4. **Simplify to Slope-Intercept Form (Optional, but neat!):** Let's get it into the $y = mx + b$ form.
* Distribute the $\frac{3}{e}$:
$y - \frac{1}{e} = \frac{3}{e}x + \frac{3}{e}$
* Add $\frac{1}{e}$ to both sides to solve for y:
$y = \frac{3}{e}x + \frac{3}{e} + \frac{1}{e}$
$y = \frac{3}{e}x + \frac{4}{e}$

And there you have it! That's the equation of the line that perfectly touches the curve at that point.

Alternative answer

Answer: $y = \frac{3}{e}x + \frac{4}{e}$ Explain
This is a question about finding a line that just 'kisses' a curve at one spot, and how steep that curve is right at that spot. We call that a tangent line!
The solving step is:

1. First, I needed to figure out how steep the graph of $g(x)$ is at any point. We use something called a 'derivative' for that. It's like a special rule that tells you the slope! For $g(x)=e^{x^3}$, the derivative (the slope-finder rule!) turns out to be $g'(x) = 3x^2 e^{x^3}$. It's a bit tricky, but I learned it in my advanced math class!

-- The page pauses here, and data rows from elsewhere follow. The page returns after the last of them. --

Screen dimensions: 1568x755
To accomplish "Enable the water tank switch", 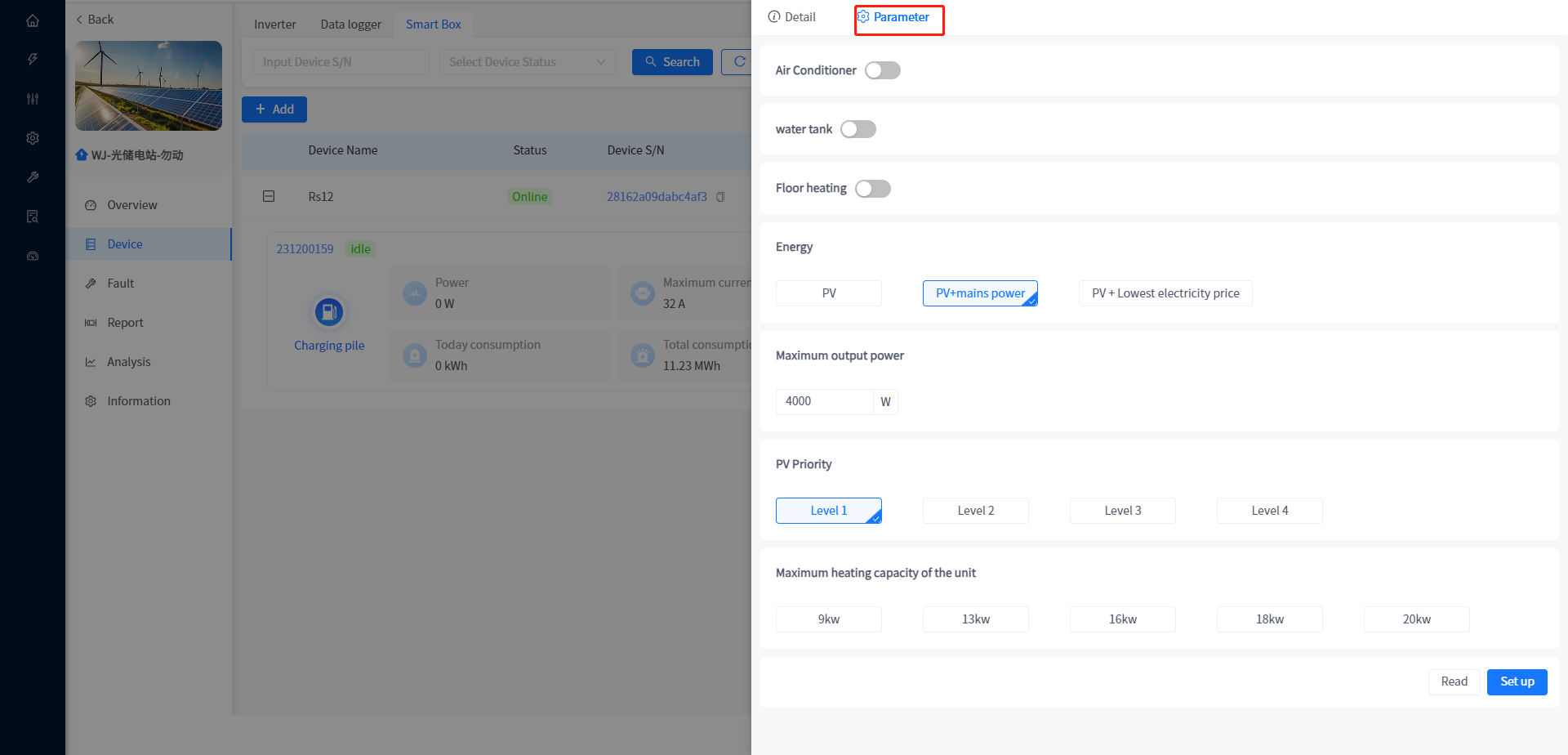I will pyautogui.click(x=858, y=129).
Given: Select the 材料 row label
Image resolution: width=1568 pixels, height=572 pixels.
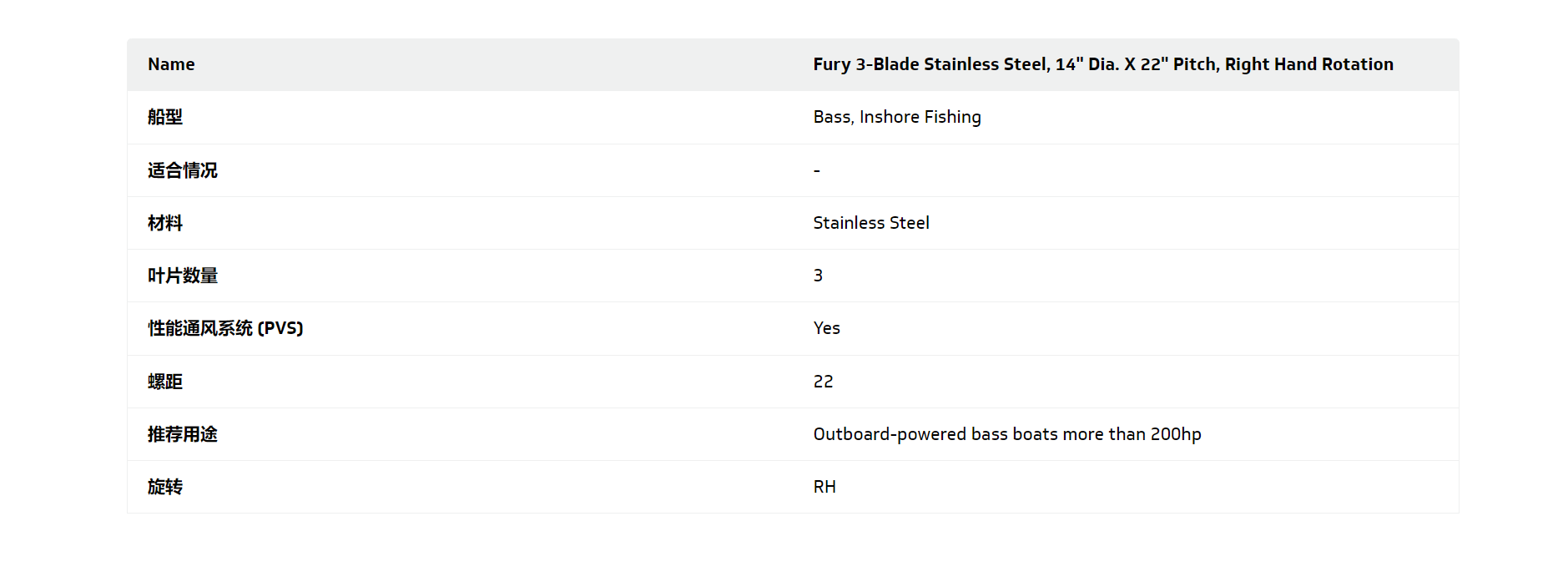Looking at the screenshot, I should (165, 223).
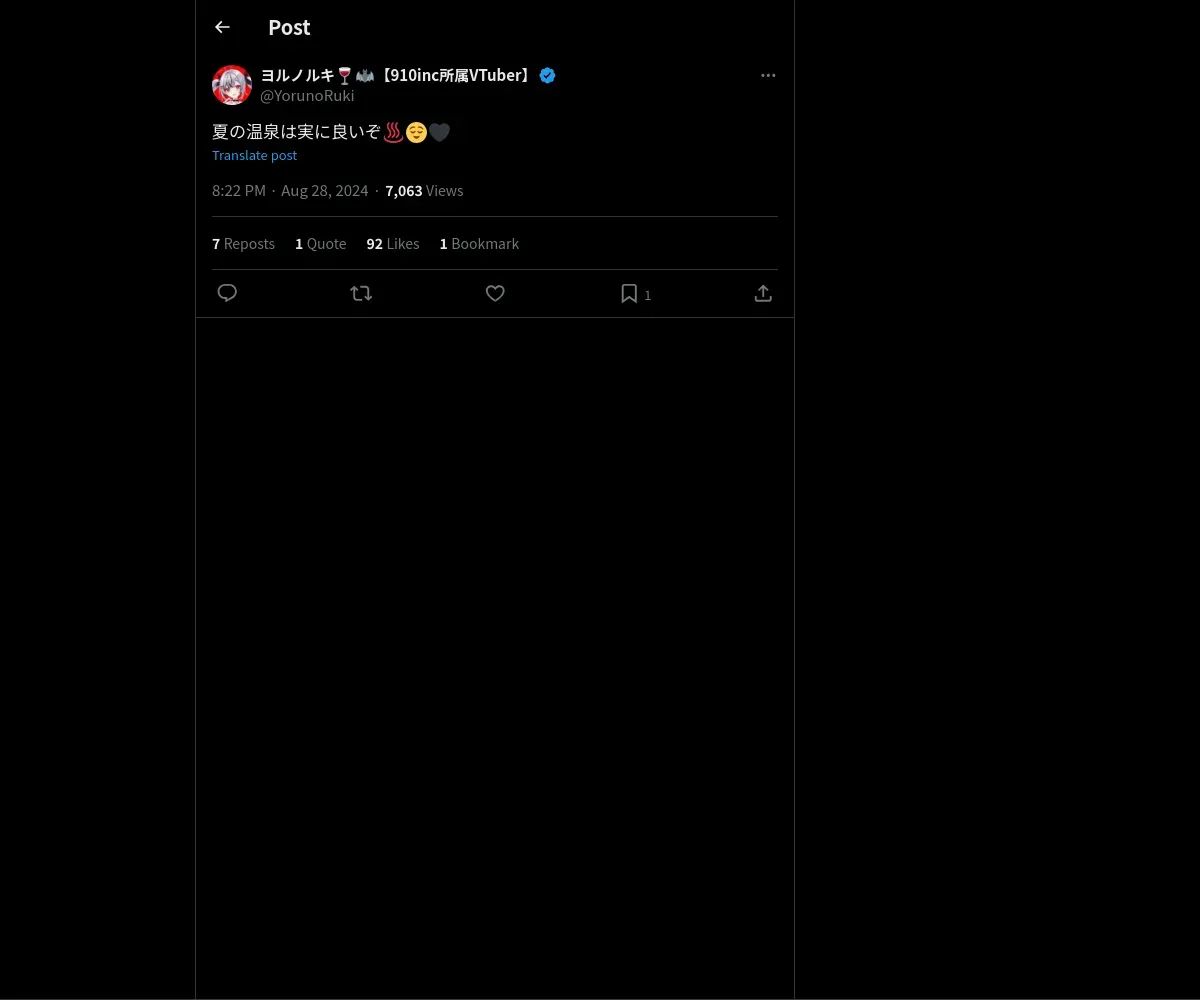Image resolution: width=1200 pixels, height=1000 pixels.
Task: Click the Translate post link
Action: pos(254,155)
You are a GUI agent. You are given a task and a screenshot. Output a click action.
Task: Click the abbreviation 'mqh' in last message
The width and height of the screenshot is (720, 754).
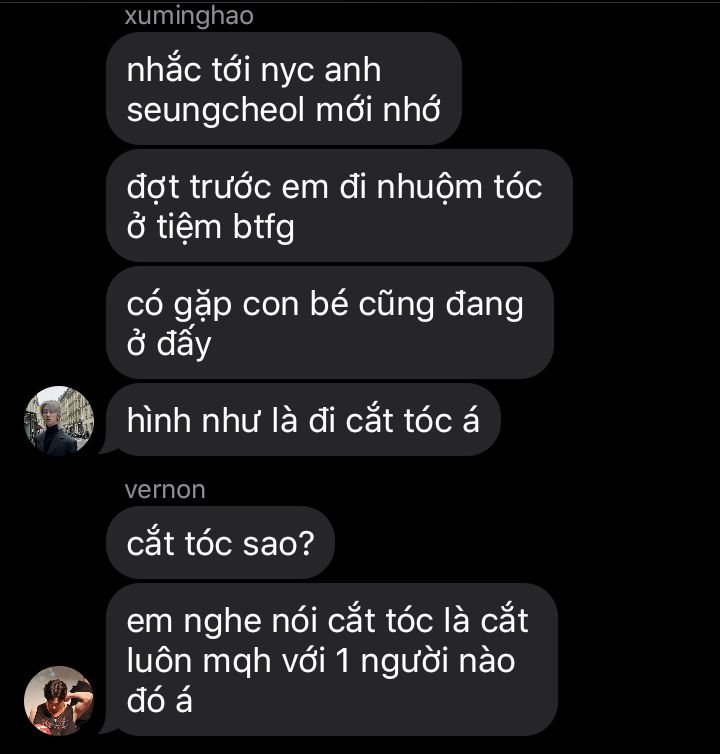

It involves a 'chain rule' when you have a function inside another function, like $x^3$ is inside $e$.
2. Then, I needed the slope *at our specific point*, which is when $x = -1$. So I plugged $x = -1$ into my slope-finder rule: $g'(-1) = 3(-1)^2 e^{(-1)^3} = 3(1)e^{-1} = \frac{3}{e}$. So, the slope of our tangent line is $\frac{3}{e}$.
3. Now that I have the slope ($m = \frac{3}{e}$) and the point $(-1, \frac{1}{e})$, I can use the super useful point-slope formula for a line: $y - y_1 = m(x - x_1)$. I just put in the numbers: $y - \frac{1}{e} = \frac{3}{e}(x - (-1))$.
4. Finally, I cleaned it up a little bit to make it look nicer: $y - \frac{1}{e} = \frac{3}{e}(x + 1)$. If you want to solve for $y$, you get $y = \frac{3}{e}x + \frac{3}{e} + \frac{1}{e}$, which simplifies to $y = \frac{3}{e}x + \frac{4}{e}$.